**Page text**
↓

Terraplant found a computer and wrote that Gengar died like Gallade and Houndoom
None: NOT FAIR!
Terraplant: Nonsense. You did the same to me, so it's completely fair
Kalas Rey: You want to know the biggest advantage I have in this battle?
Everyone: What?
Kalas Rey: I've been a fan fic writer for a long time, most of my nearly two years in fact. I've done a lot of writing in that time, and cannot believe I forgot about one of my works
Everyone: WHAT?!?
Kalas Rey: I turn your attention to my old work, Rescuers Unite!
Kalas Rey's enemies: NOOOO!!!!
The Rescuer Guild appeared as if out of thin air into the battle, looking around, confused.
Charizard: Where are we?
Raichu: I was hoping you knew
Ivysour: I don't like the looks of this
Lucario: Neither do I
Kalas Rey: Hey guys. I know I haven't been with you for a while, but I kinda need your help in this fight. I need your power to help me win against these guys
Charizard: What did they do?
Kalas Rey: They smacked me with a nuclear bomb for no reason!
Charizard: Oh, well in that case, we'll help
Kalas Rey: Thank you. Now then, let's fight!...once we get more money for the budget

1:I want a Charizard in this story on my side.

↑

(Records from a collection)
↓

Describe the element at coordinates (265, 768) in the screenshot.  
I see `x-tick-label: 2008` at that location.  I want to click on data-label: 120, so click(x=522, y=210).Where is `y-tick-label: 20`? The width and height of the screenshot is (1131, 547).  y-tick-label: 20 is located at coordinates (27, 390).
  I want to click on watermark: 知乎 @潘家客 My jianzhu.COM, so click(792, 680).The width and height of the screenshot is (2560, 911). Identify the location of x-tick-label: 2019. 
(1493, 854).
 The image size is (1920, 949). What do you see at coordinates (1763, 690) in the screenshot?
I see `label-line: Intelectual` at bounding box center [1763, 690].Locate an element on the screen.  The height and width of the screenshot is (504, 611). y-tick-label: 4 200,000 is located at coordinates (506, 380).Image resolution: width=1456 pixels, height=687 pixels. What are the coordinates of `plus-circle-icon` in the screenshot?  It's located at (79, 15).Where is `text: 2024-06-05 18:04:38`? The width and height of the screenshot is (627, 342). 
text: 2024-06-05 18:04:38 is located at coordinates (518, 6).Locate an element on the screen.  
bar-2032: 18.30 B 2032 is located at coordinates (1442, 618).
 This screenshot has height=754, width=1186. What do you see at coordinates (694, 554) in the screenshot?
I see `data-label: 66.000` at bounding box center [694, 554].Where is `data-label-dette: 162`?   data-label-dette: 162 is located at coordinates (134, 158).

↑

**Task requirements**
**1)** Output the passage of the fan fiction scene from "Charizard: Where are" up to and including "on my side.".
**2)** In the fan fiction scene, what does Kalas Rey say his enemies hit him with?
**3)** Take the fan fiction scene further from the point where it stops.
The rows are separate material that has no connection to the fan fiction scene.

**Answers by item number**
**1)**
Charizard: Where are we?
Raichu: I was hoping you knew
Ivysour: I don't like the looks of this
Lucario: Neither do I
Kalas Rey: Hey guys. I know I haven't been with you for a while, but I kinda need your help in this fight. I need your power to help me win against these guys
Charizard: What did they do?
Kalas Rey: They smacked me with a nuclear bomb for no reason!
Charizard: Oh, well in that case, we'll help
Kalas Rey: Thank you. Now then, let's fight!...once we get more money for the budget

1:I want a Charizard in this story on my side.

**2)** A nuclear bomb.

**3)**
2:I wrote it, I get the rights to it, and I'll use it!
Oshawott: In tonights episode the part of Kalas Rey will be voiced by Rex Raptor.

Eniro hei
Ginyu tokusenkai!
Tokusenkai!
Tokusenkai!
Tokusen-bzzzzzzzzzzzzzz

Oshawott: YES!!! Finally, I WIN!!!
Tokusenkai!
Oshawott: SON OF A (deleted at request of admins)! WHY THE (deleted at request of admins) DOES ALL THIS (deleted at request of admins and George Michael)?!? WELL, YOU CAN ALL (deleted at INSIST of Arty2) WITH A GOD DAMN PIG!!!
Snivy: Are you quite done?
Oshawott: I think so.
Kalas Rey: You said "done".
Oshawott: I knew it was a bad idea having Rex Raptor do this.
Meanwhile, in the TOOLSHED!
Oshawott: Wrong line, moron.
Oops. Meanwhile back at the PLOT
Snivy: It looks like they are all tearing up the skies folks! Kalas Rey is being MAULED by an enraged Vulpix, but the Pokemon Kalas Rey called in to aid him seem to be beating Vulpix.
Vulpix: So thats how you wanna play it. COME ON!!! SQUAD ALPHA!!!
Moments later, an ENORMOUS army of robotic beings materialize on the battle field. The army VASTLY outnumbers Kalas Rey's remaining Pokemon, and they tear them apart with ease.
Kalas Rey: Charmander!!! NO!!!
Vulpix: Okay troops! Let me finish him!
Vulpix leaps in the air and prepares to slice off Kalas Rey's head. Fortunately for him, Kalas Rey has battle experience, and he throws LuXray in as a meat shield at the last second.
Kalas Rey: Woopsies.
LuXray: You son of a-
LuXray is stabbed many MANY times by Vulpix through the chest. She is stabbed so many times in fact, that she explodes.
Vulpix: Wait wha-
The explosion of LuXray knocks Vulpix out of the sky, nearly killing her. Oh wait, never mind. She's somehow fine.
Vulpix: Take that, bitch!
Aluado: Look who's talking...
Skorp: Oh! Burn!!!
Vulpix: Yeah...you know what else burns?
Skorp: What?
Vulpix: THIS!!!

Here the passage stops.